BY Laura Marie (Roberts). Ragg
1907
Title | The Women Artists of Bologna ... PDF eBook |
Author | Laura Marie (Roberts). Ragg |
Publisher | |
Pages | 428 |
Release | 1907 |
Genre | Art |
ISBN | |
BY Mary D. Garrard
2023-08-25
Title | Artemisia Gentileschi and Feminism in Early Modern Europe PDF eBook |
Author | Mary D. Garrard |
Publisher | Reaktion Books |
Pages | 321 |
Release | 2023-08-25 |
Genre | Art |
ISBN | 1789142393 |
An accessible introduction to the life of the seventeenth-century's most celebrated women artists, now in paperback. Artemisia Gentileschi is by far the most famous woman artist of the premodern era. Her art addressed issues that resonate today, such as sexual violence and women’s problematic relationship to political power. Her powerful paintings with vigorous female protagonists chime with modern audiences, and she is celebrated by feminist critics and scholars. This book breaks new ground by placing Gentileschi in the context of women’s political history.
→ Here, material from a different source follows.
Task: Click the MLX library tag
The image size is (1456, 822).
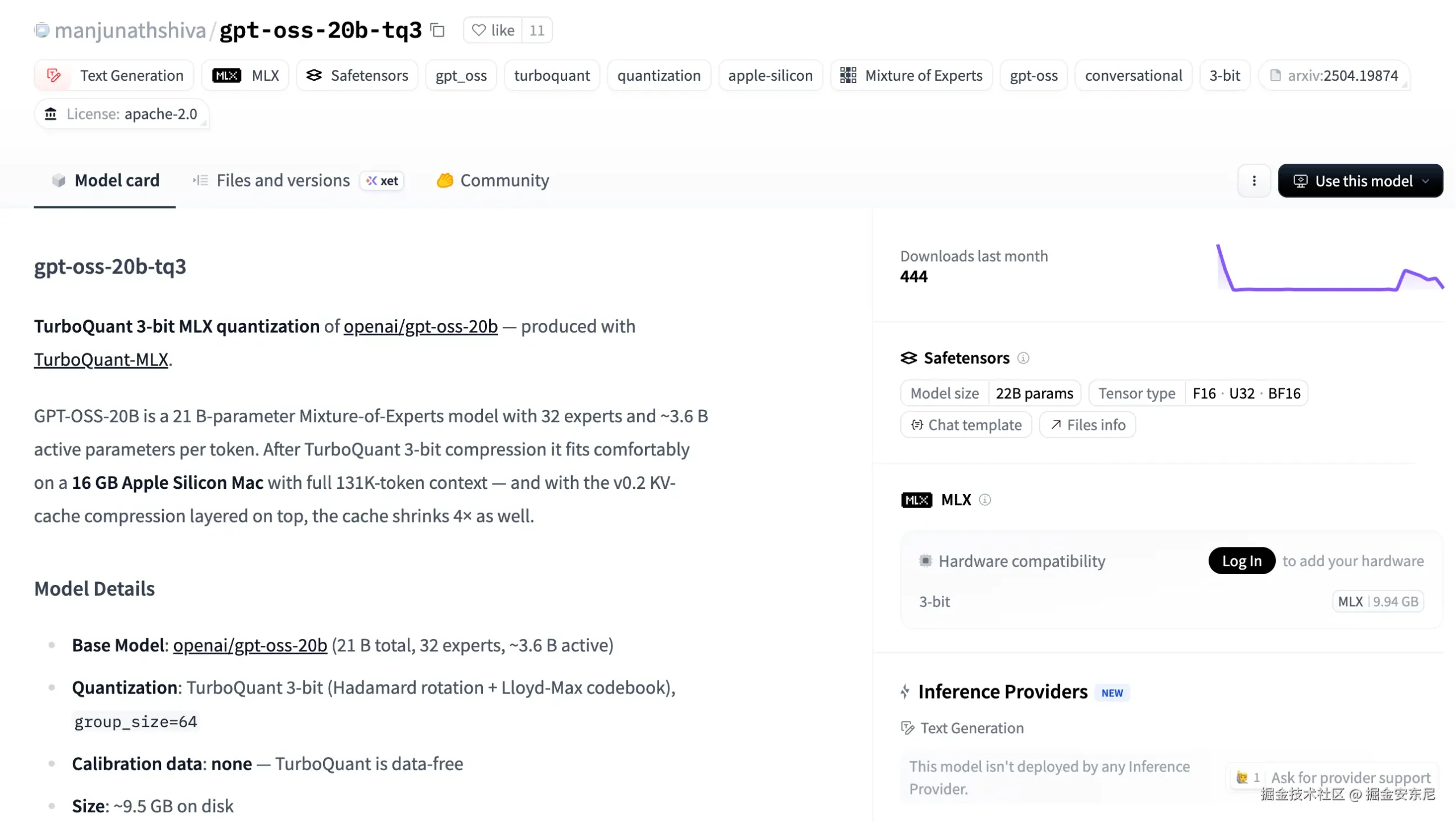Action: point(246,76)
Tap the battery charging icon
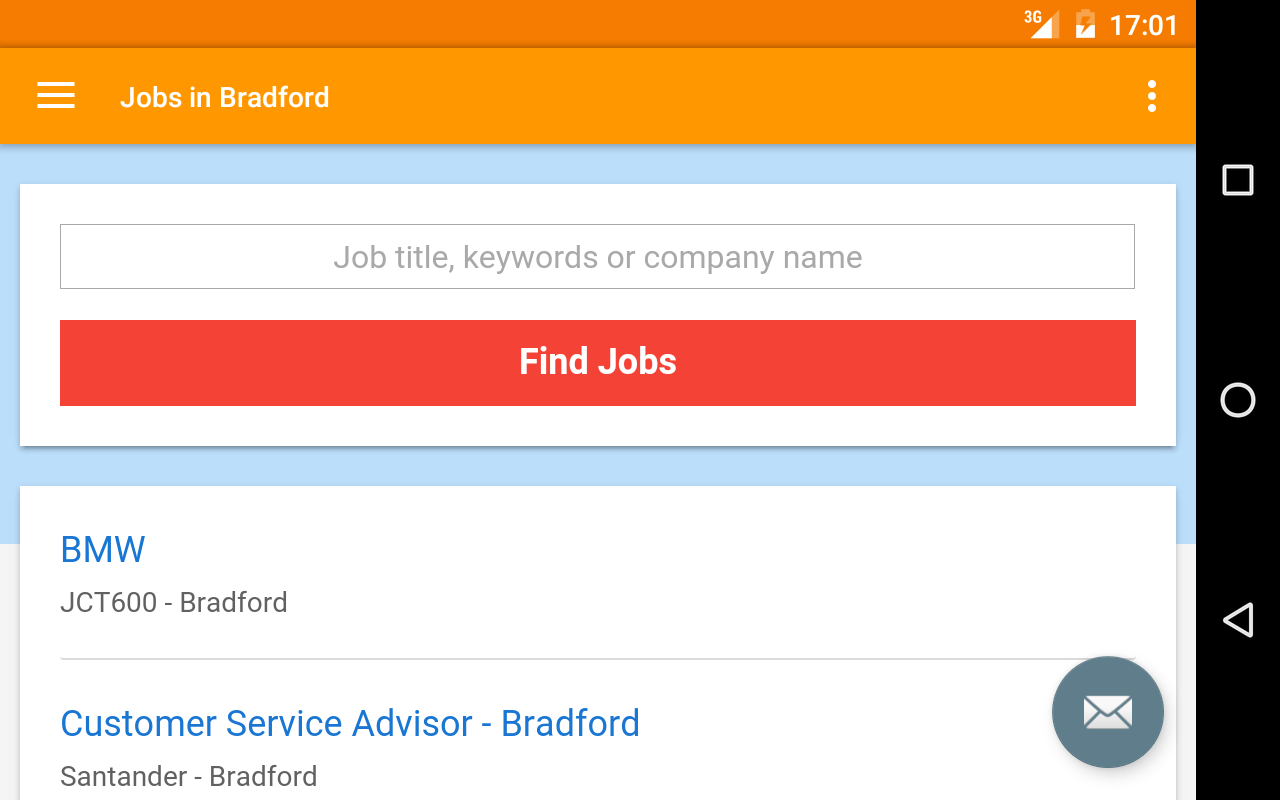 pyautogui.click(x=1085, y=23)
Mary D. Garrard, noted Gentileschi scholar, shows that the artist most likely knew or knew about contemporary writers such as the Venetian feminists Lucrezia Marinella and Arcangela Tarabotti. She discusses recently discovered paintings, offers fresh perspectives on known works, and examines the artist anew in the context of feminist history. This beautifully illustrated book gives for the first time a full portrait of a strong woman artist who fought back through her art.
BY Raffaella Morselli
2019-08-30
Title | Reframing Seventeenth-Century Bolognese Art PDF eBook |
Author | Raffaella Morselli |
Publisher | Amsterdam University Press |
Pages | 191 |
Release | 2019-08-30 |
Genre | Art |
ISBN | 904853755X |
These ground-breaking essays, all based on original archival research, consider the evolving interest in Bolognese art in seventeenth-century Italy, particularly focusing on the period after the death of Guido Reni in 1642. Edited by Bolognese specialists Raffaella Morselli and Babette Bohn, the studies collected here focus on the taste for Bolognese art within Bologna itself and in other parts of the Italian peninsula, including Mantua, Ferrara, Rome, and Florence. Essays examine the roles of gender, class, and the social status of the artist in early modern Bologna; approaches to exhibiting artworks in noble Bolognese collections; the reputations of local women artists; the popularity of Bolognese quadratura painting; and the relative success of both contemporary and earlier Bolognese artists with Italian collectors.